Question

If $$u=a y+b y^{2}$$ represents the velocity of air in the boundary layer of a surface, $$a$$ and $$b$$ being constants and $$y$$ the perpendicular distance from the surface, calculate the shear stress acting on the surface when the speed of the air relative to the surface is $$75 \mathrm{~m} \mathrm{~s}^{-1}$$ at a distance of $$1.5 \mathrm{~mm}$$ from the surface and $$105 \mathrm{~m} \mathrm{~s}^{-1}$$ when $$3 \mathrm{~mm}$$ from the surface. The viscosity of the air is $$18 \times 10^{-6} \mathrm{~kg} \mathrm{~m}^{-1} \mathrm{~s}^{-1}$$.

Answer

**step1 Convert Units and Formulate Equations for Velocity Profile Constants**

First, convert the given distances from millimeters to meters to ensure consistent units for all calculations. Then, substitute the given velocity (u) and distance (y) values into the velocity profile equation to form a system of two linear equations for the constants 'a' and 'b'.

▸ **What is asked**
a) Answer each question from the boundary-layer problem.
(i) What viscosity is given for the air?
(ii) What is the air speed 3 mm from the surface?
(iii) In the first step, into what unit are the distances converted?
b) Transcribe the stretch of the boundary-layer problem from "First, convert the" through "constants 'a' and 'b'.".
c) Go on with the worked answer to the boundary-layer problem, starting after its last sentence.

▸ **Supplied material**
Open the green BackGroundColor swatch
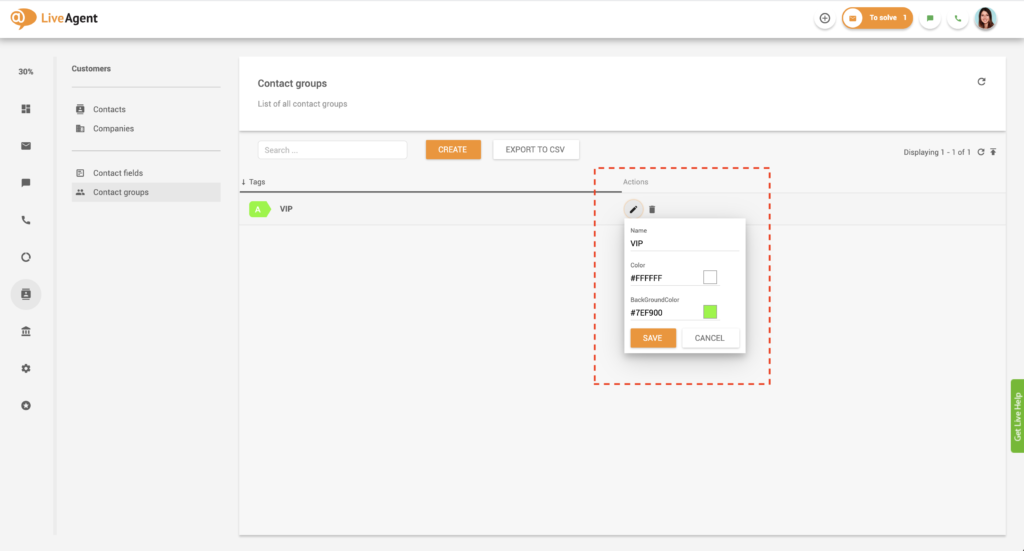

▸ **Expected responses**
a)
(i) 18 × 10⁻⁶ kg m⁻¹ s⁻¹
(ii) 105 m s⁻¹
(iii) Meters

b)
First, convert the given distances from millimeters to meters to ensure consistent units for all calculations. Then, substitute the given velocity (u) and distance (y) values into the velocity profile equation to form a system of two linear equations for the constants 'a' and 'b'.

c)
Given distances:

$$y_1 = 1.5 \mathrm{~mm} = 1.5 \times 10^{-3} \mathrm{~m}$$

$$y_2 = 3 \mathrm{~mm} = 3 \times 10^{-3} \mathrm{~m}$$

Given velocities at these distances:

$$u_1 = 75 \mathrm{~m} \mathrm{~s}^{-1}$$

$$u_2 = 105 \mathrm{~m} \mathrm{~s}^{-1}$$

The velocity profile is given by:

$$u = a y + b y^{2}$$

Substituting the given values into the velocity profile equation, we get two equations:

$$75 = a (1.5 \times 10^{-3}) + b (1.5 \times 10^{-3})^2 \quad \text{(Equation 1)}$$

$$105 = a (3 \times 10^{-3}) + b (3 \times 10^{-3})^2 \quad \text{(Equation 2)}$$

**step2 Solve for Constant 'b'**

To solve for 'b', we can eliminate 'a' from the system of equations. Multiply Equation 1 by 2 and then subtract it from Equation 2.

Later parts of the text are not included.